• ASSIGNED TASK: Only the lines containing "computer" belong in the answer; find them in the material below.
* * *
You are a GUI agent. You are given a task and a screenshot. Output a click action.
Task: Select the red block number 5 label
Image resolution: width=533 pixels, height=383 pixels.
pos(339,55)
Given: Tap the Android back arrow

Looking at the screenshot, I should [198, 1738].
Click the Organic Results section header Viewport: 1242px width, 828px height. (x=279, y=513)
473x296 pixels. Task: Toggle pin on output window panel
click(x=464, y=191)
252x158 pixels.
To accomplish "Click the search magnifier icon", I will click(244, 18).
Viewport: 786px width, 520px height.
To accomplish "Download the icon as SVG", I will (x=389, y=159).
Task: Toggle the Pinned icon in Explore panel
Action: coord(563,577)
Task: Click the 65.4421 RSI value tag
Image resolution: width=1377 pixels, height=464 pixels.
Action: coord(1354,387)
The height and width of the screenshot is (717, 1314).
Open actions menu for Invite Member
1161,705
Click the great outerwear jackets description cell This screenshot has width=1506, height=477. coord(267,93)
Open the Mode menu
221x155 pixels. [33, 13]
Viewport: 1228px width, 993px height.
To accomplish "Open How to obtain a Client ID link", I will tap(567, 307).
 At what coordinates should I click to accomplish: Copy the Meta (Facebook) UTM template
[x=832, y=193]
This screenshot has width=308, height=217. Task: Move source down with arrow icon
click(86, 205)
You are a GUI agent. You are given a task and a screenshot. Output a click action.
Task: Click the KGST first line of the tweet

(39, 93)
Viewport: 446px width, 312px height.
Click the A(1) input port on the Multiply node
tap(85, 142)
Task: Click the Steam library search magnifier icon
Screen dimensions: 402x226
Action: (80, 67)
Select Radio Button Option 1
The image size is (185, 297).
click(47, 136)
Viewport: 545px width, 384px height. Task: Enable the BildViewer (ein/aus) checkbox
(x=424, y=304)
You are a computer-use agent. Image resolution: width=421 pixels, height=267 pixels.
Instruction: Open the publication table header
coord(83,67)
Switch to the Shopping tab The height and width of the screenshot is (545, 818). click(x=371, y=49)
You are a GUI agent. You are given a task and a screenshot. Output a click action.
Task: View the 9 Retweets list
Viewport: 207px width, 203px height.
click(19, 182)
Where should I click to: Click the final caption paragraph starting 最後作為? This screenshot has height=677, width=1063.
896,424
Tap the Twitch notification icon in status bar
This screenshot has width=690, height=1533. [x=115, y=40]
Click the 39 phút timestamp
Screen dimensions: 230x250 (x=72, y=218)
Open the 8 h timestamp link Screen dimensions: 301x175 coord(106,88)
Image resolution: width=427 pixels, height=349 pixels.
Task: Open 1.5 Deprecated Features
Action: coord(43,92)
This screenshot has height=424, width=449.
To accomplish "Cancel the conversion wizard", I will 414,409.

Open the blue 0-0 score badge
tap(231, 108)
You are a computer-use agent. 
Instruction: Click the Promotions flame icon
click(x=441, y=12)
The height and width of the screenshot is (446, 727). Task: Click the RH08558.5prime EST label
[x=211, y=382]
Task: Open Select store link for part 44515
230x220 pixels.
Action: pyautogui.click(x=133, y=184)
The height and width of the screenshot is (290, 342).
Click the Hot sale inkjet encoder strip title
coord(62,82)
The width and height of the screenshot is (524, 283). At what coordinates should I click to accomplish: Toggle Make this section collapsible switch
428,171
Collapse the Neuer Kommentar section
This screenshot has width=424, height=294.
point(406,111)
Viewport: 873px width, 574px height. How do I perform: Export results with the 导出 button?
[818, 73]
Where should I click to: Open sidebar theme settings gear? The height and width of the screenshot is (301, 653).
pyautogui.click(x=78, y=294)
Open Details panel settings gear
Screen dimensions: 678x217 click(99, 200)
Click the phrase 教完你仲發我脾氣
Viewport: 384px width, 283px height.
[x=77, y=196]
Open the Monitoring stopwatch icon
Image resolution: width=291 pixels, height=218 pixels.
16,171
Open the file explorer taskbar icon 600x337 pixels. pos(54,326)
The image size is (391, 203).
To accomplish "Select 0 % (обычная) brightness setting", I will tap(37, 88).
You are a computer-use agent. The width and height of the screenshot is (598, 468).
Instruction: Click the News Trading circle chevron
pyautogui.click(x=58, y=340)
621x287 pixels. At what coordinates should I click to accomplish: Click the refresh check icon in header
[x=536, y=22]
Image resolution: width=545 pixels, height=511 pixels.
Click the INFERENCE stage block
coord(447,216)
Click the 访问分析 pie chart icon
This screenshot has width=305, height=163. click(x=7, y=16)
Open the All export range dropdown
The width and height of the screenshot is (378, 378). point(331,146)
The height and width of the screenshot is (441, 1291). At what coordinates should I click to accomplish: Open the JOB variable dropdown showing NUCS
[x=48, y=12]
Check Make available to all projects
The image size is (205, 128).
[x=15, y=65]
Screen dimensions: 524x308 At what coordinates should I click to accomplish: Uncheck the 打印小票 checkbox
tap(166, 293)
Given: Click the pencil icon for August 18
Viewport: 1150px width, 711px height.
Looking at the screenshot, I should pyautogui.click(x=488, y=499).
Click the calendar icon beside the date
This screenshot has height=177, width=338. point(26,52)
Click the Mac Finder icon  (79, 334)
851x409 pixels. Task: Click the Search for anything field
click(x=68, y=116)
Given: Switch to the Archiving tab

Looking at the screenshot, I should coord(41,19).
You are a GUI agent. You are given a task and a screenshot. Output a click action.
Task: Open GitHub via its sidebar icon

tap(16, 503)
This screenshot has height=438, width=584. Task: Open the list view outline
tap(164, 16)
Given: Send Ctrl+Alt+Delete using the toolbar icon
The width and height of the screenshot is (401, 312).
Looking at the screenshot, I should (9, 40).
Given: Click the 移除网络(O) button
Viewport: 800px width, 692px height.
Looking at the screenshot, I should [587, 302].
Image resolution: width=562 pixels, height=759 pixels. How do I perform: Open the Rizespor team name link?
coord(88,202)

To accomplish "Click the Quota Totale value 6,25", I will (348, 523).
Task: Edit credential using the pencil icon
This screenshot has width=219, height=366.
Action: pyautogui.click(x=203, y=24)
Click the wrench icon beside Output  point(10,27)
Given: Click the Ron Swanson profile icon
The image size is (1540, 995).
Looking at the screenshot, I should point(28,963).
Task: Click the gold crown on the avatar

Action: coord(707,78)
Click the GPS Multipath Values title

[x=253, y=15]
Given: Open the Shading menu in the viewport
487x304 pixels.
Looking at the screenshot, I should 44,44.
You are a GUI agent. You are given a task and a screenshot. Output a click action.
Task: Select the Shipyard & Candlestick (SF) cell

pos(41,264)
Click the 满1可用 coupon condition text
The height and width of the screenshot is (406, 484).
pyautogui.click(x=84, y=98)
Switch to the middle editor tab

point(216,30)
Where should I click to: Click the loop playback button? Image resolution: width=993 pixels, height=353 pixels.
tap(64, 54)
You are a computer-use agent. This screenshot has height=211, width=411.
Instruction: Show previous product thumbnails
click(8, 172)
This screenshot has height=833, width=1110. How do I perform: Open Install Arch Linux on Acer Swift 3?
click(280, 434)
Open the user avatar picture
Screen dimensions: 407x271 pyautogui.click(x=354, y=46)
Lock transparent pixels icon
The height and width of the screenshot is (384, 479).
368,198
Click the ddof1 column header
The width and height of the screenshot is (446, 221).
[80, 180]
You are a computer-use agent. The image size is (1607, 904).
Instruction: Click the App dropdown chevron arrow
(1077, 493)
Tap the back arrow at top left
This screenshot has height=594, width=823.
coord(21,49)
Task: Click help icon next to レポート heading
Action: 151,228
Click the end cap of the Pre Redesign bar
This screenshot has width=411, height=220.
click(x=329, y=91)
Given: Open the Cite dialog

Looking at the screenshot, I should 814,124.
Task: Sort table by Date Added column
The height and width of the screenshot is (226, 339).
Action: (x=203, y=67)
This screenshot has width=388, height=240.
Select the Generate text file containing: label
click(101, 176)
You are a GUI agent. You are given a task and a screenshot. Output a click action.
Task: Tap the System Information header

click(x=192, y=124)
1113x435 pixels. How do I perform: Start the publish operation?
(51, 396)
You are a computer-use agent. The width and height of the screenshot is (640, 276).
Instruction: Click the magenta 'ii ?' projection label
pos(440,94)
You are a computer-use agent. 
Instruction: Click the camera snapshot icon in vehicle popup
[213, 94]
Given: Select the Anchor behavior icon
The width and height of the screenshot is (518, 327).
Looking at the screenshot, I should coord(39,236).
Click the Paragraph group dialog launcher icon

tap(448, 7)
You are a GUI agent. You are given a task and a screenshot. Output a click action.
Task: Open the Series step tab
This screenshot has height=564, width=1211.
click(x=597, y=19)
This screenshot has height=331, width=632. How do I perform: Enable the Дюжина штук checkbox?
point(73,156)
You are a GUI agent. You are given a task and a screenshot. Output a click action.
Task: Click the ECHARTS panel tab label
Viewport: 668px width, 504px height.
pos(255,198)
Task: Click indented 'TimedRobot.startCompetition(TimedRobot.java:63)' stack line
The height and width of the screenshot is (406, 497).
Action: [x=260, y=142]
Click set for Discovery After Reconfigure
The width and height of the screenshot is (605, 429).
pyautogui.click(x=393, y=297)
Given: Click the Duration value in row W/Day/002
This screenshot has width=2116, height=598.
* * *
• SOLUTION:
You are a computer-use agent. Image resolution: width=421 pixels, height=267 pixels.
You are a computer-use agent. 
You are a computer-use agent. The width and height of the screenshot is (598, 468).
You are a computer-use agent. This screenshot has height=211, width=411.
You are a computer-use agent. The image size is (1607, 904).
You are a computer-use agent. The width and height of the screenshot is (640, 276).
You are a computer-use agent. 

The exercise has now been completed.